If I get laid off my BB ER job, I’m packing up and heading to Asia. I don’t own a home or wife, so the move for me would be a relatively easy process.

If you get back to Asia, you can own a couple of wives.

It says there are lots of opportunities in Asia right now. Are the qualities of jobs there high?

Asian market is on fire. Lots of jobs both good and bad. Most of BBs are expanding. I might make my move in a year or two after scoring the CFA in the bag.

pimp Wrote: ------------------------------------------------------- > If I get laid off my BB ER job, I’m packing up and > heading to Asia. I don’t own a home or wife, so > the move for me would be a relatively easy > process. hahah omg, i love how you put it. “I don’t own a home or a wife…” no wonder they call you pimp

I agree that the job market is awful right now. It seems there are more opportunities for somebody with 0-2 years experience, as their salary requirements aren’t as high as a 4-5 year person. Most of the positions I’ve been looking at want specific experience (PE, for instance) for somebody coming it with my time out of college. I would tend to say MBA applications are in my future, but EVERYBODY is going to be doing that this fall. The admissions percentages are going to fall through the floor this year.

The program I’ve applied to this year has the most applications in at least 5 years. They’re running >20% above last years apps.

StuckinMinn Wrote: ------------------------------------------------------- > The program I’ve applied to this year has the most > applications in at least 5 years. They’re running > >20% above last years apps. I believe it. Even if I go into the application process with great numbers, I’m still going to have some trouble getting into a top program.

I so feal your pain. I was working at Manulife and trying to get into an analyst job. Passed 2 levels so far, doubt I’ll bother with the 3rd now that I’m trading for myself. Funny story tho, that really ticks me off. Anyways, emailed the CEO, he got back to me and gave me a list of 3 ppl to contact about getting into the investment division from the insurance department gig I had. So I end up with a meeting with the CFO of the investments division. I have a private blog with stock picks and research reports, averaging over 20% a year. I was mainly in cash though at the time of the meeting last August. He was going to forward my resume to a couple portfolio managers, which was great but I wanted to cover all my bases. Asked about back office jobs which are directly under him, he says flat out if I can pick stocks like this, I shouldn’t even go for those jobs. Afterwards I hear nothing back and he won’t return my calls or emails. Whats really funny (or pathetic in a funny kinda way), I looked at my mock portfolio from mid February 07 when I sent out my CV to some managers to see how my performance compared. From my two screens (all US stocks) I was up 16% and 25%, but I had heavy cash levels in both. The cash was into foreign bonds since noway was I gonna hold US money market funds at that time. The basket of bonds was up 11% compared with a 8% drop in the S&P and Manulife’s 5 or so US funds, down 25-30% since Feb last year. They wouldn’t even let me work for free… All you can do is keep networking and plugging away.
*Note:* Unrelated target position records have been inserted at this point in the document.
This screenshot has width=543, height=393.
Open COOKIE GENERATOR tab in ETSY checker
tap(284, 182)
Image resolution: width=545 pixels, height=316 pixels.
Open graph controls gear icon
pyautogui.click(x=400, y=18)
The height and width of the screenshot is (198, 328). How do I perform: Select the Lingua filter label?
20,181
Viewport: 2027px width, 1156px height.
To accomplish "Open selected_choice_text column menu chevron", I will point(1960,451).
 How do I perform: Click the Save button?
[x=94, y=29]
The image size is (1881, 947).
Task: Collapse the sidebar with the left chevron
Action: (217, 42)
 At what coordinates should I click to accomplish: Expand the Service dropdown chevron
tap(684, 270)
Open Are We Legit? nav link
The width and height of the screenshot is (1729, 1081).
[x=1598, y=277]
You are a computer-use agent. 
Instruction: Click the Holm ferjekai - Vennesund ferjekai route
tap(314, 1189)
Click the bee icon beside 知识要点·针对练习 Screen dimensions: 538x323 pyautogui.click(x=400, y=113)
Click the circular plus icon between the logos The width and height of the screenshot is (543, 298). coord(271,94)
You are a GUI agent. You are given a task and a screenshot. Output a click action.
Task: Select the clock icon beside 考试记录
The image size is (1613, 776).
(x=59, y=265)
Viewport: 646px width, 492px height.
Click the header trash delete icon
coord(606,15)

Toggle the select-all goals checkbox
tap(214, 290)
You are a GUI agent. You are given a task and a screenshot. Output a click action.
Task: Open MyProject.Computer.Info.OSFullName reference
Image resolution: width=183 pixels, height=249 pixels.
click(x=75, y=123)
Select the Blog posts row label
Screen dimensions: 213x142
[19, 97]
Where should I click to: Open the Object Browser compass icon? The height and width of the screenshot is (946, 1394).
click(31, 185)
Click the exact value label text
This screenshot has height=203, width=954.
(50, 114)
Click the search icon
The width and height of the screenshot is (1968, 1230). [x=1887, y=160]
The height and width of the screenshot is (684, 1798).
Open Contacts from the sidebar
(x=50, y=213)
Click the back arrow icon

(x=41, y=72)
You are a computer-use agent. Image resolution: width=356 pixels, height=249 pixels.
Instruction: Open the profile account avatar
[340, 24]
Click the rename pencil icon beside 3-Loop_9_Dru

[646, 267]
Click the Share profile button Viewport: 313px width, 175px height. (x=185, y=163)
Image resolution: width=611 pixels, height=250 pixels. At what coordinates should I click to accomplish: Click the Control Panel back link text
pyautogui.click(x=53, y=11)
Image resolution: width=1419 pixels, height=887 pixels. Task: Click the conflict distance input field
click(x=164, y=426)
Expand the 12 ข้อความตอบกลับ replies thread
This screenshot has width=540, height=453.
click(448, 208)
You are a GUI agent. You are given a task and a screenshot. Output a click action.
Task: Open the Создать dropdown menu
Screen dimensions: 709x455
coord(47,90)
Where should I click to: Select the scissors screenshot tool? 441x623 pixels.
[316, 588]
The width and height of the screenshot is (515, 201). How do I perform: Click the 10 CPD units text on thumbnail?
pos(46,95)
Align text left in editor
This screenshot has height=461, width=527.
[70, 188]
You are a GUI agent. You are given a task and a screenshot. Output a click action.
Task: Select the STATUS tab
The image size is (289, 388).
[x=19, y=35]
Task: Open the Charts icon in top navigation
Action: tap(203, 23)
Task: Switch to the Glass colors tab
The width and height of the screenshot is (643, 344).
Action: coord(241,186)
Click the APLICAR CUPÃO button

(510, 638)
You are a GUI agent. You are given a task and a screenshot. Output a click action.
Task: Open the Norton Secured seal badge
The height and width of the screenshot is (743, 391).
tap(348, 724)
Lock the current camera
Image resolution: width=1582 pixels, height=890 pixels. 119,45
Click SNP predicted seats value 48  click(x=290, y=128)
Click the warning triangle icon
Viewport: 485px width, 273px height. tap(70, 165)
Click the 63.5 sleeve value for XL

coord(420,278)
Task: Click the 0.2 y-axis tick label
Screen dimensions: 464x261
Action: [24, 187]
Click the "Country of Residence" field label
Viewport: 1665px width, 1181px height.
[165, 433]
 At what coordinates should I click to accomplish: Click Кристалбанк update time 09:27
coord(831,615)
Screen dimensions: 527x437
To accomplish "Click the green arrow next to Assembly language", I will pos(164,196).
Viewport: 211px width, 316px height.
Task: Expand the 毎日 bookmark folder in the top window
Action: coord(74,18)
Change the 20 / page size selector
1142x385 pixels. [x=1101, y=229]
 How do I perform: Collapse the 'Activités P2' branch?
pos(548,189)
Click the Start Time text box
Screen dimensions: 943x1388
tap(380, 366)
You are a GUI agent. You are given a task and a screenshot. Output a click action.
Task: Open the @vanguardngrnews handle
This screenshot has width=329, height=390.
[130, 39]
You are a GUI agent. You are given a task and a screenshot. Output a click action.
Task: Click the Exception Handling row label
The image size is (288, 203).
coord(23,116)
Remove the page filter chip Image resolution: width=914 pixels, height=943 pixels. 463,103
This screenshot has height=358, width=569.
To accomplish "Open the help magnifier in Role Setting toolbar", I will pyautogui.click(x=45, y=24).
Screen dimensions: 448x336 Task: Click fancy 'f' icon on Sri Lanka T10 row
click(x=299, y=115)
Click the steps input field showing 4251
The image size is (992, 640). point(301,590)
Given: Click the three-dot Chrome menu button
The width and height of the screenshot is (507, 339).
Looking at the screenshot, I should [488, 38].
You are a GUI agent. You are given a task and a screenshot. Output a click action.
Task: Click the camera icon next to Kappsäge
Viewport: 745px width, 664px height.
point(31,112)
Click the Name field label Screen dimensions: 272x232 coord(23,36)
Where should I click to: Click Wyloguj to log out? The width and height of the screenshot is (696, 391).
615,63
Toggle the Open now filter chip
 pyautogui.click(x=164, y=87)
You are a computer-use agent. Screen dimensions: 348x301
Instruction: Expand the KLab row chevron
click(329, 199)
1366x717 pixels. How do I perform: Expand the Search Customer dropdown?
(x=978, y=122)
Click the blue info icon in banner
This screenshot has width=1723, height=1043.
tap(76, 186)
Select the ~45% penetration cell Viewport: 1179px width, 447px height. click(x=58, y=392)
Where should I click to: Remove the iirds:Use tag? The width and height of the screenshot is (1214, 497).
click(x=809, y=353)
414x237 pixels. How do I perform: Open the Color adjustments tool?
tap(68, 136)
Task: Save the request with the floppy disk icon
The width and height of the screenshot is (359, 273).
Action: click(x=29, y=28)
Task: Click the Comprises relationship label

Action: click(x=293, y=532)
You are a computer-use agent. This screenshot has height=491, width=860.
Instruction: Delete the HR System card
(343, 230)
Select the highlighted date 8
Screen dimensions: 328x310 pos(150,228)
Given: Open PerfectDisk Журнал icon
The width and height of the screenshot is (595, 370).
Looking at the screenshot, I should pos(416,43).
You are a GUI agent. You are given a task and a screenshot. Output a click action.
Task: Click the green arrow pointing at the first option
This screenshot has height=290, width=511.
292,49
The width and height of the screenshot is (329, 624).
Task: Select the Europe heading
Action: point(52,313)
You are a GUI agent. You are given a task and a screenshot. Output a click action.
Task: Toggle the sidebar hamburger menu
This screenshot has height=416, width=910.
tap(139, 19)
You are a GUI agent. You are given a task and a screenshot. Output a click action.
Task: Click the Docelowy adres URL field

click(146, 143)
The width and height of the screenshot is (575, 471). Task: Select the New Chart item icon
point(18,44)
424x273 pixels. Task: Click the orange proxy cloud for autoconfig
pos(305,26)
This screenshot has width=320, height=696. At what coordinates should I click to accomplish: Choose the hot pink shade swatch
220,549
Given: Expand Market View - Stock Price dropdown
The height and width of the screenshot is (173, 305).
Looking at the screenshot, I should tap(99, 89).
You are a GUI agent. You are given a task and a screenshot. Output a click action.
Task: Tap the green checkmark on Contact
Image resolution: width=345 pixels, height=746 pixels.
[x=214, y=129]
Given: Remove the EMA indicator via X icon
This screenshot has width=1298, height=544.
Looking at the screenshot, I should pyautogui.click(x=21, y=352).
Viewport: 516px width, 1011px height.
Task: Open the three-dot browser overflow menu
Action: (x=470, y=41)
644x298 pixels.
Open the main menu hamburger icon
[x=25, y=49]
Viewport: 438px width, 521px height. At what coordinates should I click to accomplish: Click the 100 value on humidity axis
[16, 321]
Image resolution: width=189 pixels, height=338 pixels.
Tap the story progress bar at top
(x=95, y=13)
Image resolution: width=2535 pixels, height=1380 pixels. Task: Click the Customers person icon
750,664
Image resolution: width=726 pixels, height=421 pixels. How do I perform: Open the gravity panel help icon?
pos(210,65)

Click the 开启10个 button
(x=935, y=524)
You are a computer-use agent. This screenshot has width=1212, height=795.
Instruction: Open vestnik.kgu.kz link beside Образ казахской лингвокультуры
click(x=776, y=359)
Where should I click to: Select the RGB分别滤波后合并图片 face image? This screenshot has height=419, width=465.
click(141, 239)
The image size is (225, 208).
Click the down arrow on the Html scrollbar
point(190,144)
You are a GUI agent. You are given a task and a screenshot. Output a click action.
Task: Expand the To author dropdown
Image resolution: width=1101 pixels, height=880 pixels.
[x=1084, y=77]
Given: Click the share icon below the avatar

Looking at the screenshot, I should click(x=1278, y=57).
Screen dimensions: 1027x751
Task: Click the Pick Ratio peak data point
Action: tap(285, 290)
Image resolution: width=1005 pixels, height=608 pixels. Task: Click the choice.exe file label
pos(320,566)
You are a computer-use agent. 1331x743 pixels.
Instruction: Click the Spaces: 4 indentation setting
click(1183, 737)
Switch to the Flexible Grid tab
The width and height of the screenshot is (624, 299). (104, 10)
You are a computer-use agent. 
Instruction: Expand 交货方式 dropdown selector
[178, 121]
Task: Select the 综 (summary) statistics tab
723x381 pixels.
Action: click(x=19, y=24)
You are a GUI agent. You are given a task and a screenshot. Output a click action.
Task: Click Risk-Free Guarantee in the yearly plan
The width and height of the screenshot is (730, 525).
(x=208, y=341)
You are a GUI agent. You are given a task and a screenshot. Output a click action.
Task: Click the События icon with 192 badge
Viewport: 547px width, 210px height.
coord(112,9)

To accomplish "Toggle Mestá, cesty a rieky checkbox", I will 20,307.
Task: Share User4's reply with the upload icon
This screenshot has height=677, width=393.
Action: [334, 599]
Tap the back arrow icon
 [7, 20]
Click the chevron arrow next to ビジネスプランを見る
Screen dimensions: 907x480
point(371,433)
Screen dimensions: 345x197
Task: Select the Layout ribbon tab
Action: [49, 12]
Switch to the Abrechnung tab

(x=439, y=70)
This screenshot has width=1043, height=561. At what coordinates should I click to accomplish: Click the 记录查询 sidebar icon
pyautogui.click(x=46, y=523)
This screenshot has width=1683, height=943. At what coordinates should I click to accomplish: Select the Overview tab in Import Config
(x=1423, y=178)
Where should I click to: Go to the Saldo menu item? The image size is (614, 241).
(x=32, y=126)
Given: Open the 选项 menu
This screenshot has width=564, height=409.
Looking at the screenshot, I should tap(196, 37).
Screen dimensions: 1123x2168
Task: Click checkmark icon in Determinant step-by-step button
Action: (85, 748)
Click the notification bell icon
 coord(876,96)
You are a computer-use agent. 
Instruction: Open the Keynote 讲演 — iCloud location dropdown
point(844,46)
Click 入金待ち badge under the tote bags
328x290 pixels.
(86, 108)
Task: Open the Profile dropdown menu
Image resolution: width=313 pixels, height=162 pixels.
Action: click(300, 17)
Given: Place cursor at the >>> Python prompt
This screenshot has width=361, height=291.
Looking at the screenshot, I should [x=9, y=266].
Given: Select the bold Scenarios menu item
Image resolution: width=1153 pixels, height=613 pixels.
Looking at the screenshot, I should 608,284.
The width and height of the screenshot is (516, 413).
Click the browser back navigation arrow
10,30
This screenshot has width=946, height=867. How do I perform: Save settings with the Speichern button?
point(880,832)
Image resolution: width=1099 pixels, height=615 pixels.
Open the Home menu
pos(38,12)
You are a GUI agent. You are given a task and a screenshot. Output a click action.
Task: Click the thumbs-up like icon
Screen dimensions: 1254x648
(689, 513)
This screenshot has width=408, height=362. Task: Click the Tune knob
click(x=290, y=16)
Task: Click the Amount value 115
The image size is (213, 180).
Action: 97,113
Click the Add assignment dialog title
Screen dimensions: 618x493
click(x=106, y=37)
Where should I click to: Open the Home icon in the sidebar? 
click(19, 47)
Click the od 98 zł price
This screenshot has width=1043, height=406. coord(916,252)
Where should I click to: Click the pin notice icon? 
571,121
I started looking for jobs in 2001 and getting a good job in financial markets felt virtually impossible if you weren’t “the full nine yards”. I just had to be more open-minded about my career path and I looked at other industries (my first job was as an energy trader for a utility). My advice is to forget the investment banker graduate trainee programme at Goldman Sachs. Even getting a back office job at an IB will be difficult. I would always recommend going for a better job at an unsexy company. My career path to end up in asset mgmt has been fairly convoluted but my interesting CV is what sets me apart from other candidates. When I left univeresity I too was impatient and it was demoralising having to send 10 CVs a week. I know it’s hard to believe now, but if you’re determined then you will end up in your dream job. It will probably take 5-10yrs to get there though. It’s a fallacy that most successful people working in financial markets today started their career on an IB graduate programme. Just be determined and open-minded and you will get your first lucky break sooner than you think.